*TO DO:*
Filter the data below, keeping only lines that contain "computer".

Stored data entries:
▬▬▬

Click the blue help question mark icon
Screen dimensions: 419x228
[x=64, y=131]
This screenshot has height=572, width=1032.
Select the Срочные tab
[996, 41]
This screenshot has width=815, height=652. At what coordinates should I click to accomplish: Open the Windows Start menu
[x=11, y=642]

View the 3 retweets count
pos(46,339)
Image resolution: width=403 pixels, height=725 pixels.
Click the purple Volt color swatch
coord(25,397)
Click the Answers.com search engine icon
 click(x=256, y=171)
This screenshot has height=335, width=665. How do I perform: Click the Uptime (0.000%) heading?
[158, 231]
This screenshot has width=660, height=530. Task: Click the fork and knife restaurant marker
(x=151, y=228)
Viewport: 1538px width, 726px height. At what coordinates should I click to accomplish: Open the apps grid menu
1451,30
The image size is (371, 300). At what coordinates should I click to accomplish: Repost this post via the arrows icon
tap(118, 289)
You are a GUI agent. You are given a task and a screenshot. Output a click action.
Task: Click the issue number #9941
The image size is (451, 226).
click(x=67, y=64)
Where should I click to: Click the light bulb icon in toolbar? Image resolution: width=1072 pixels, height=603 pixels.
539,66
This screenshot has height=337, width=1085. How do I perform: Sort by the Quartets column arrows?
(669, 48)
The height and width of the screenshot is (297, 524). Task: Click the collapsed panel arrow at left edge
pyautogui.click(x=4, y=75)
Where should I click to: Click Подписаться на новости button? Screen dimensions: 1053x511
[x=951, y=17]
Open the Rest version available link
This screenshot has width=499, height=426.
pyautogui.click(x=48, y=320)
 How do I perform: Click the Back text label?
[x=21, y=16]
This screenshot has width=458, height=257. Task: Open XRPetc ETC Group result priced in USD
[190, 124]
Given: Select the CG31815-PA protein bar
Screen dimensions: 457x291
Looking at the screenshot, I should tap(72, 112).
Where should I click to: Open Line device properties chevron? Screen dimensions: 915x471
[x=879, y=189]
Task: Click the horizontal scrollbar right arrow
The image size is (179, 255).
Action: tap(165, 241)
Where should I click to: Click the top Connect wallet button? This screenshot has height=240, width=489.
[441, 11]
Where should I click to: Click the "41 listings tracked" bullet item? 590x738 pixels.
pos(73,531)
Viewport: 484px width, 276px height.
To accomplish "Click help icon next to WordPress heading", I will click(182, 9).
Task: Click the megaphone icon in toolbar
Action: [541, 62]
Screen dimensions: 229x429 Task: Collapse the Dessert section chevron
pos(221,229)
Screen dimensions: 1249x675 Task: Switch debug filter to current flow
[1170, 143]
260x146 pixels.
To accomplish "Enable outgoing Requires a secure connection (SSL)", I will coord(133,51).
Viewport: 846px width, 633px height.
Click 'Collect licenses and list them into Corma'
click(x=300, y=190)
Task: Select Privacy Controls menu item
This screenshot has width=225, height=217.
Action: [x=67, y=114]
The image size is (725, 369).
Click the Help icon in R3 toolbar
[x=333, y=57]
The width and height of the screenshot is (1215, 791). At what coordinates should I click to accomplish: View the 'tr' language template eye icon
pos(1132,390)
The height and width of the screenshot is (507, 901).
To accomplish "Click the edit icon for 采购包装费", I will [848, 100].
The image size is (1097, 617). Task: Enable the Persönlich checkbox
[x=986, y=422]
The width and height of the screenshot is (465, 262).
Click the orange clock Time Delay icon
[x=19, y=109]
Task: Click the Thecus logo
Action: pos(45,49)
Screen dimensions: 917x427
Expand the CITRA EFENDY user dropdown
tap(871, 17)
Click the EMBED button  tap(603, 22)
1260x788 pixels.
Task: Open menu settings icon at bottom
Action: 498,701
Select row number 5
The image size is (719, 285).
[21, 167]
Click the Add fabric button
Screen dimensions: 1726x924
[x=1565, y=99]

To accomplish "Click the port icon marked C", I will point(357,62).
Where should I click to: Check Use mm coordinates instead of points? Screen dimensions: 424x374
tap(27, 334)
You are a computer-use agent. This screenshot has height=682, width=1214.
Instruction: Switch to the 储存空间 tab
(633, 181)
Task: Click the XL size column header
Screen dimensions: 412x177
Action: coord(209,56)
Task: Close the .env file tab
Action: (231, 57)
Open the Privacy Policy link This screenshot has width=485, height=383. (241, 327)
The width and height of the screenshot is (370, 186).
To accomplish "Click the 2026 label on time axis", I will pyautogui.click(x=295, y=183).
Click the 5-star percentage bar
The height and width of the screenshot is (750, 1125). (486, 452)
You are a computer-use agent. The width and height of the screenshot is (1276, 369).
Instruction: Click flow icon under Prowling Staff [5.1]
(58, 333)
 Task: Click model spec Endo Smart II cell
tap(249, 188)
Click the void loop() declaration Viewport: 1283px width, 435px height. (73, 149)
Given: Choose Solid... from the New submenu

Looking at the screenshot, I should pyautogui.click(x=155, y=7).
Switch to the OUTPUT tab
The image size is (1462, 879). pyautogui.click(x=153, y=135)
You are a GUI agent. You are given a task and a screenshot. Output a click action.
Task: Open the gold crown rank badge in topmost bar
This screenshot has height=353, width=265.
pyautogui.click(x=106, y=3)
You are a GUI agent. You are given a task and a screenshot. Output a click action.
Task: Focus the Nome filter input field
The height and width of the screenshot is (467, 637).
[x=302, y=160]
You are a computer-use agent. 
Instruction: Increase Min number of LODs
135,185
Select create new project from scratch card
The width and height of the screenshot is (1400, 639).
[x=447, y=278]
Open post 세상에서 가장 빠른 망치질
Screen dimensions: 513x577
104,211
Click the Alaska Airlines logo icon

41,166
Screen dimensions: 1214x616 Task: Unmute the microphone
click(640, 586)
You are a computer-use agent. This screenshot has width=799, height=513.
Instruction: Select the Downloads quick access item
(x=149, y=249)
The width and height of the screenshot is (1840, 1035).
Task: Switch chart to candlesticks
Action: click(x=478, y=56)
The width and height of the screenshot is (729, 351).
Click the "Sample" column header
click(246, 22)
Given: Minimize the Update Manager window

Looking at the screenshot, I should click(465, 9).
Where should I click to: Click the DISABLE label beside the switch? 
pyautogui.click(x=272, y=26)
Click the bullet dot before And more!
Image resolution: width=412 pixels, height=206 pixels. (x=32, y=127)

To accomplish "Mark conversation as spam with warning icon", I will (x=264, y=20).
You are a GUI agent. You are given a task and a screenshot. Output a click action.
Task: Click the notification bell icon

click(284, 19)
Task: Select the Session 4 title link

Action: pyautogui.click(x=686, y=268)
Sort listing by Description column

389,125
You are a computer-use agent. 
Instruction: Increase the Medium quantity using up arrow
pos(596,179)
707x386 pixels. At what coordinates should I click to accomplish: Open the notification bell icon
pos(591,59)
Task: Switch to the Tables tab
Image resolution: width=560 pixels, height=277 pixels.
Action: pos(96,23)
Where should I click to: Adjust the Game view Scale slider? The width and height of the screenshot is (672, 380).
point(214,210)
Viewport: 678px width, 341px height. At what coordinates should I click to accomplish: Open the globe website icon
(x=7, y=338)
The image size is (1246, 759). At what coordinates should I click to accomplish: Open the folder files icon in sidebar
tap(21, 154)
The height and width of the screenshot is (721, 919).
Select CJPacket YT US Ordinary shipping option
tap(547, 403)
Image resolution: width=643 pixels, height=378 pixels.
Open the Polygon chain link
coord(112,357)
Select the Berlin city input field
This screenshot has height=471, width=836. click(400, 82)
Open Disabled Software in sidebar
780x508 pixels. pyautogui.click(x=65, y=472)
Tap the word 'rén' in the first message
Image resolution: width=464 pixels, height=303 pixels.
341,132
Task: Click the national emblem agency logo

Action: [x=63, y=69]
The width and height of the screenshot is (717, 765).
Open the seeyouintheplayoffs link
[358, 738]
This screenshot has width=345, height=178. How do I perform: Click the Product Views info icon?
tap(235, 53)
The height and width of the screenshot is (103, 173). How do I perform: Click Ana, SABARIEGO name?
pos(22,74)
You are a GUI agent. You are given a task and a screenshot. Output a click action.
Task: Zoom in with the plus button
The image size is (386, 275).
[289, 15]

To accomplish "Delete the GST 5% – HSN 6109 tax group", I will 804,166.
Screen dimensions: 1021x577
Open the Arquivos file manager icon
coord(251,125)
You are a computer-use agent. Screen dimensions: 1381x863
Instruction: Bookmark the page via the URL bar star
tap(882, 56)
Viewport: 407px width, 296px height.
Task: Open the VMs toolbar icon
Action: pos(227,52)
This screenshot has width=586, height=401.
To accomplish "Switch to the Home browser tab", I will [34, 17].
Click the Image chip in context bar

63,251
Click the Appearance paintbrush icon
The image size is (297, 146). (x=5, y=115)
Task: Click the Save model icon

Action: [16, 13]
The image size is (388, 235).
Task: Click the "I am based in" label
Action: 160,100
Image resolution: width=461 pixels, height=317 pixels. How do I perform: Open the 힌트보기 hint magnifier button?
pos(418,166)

▬▬▬

*ANSWER AREA:*
You are a computer-use agent. This screenshot has height=682, width=1214.
You are a computer-use agent. The width and height of the screenshot is (1276, 369).
You are a computer-use agent. 
You are a computer-use agent. This screenshot has width=799, height=513.
You are a computer-use agent. 
You are a computer-use agent. Screen dimensions: 1381x863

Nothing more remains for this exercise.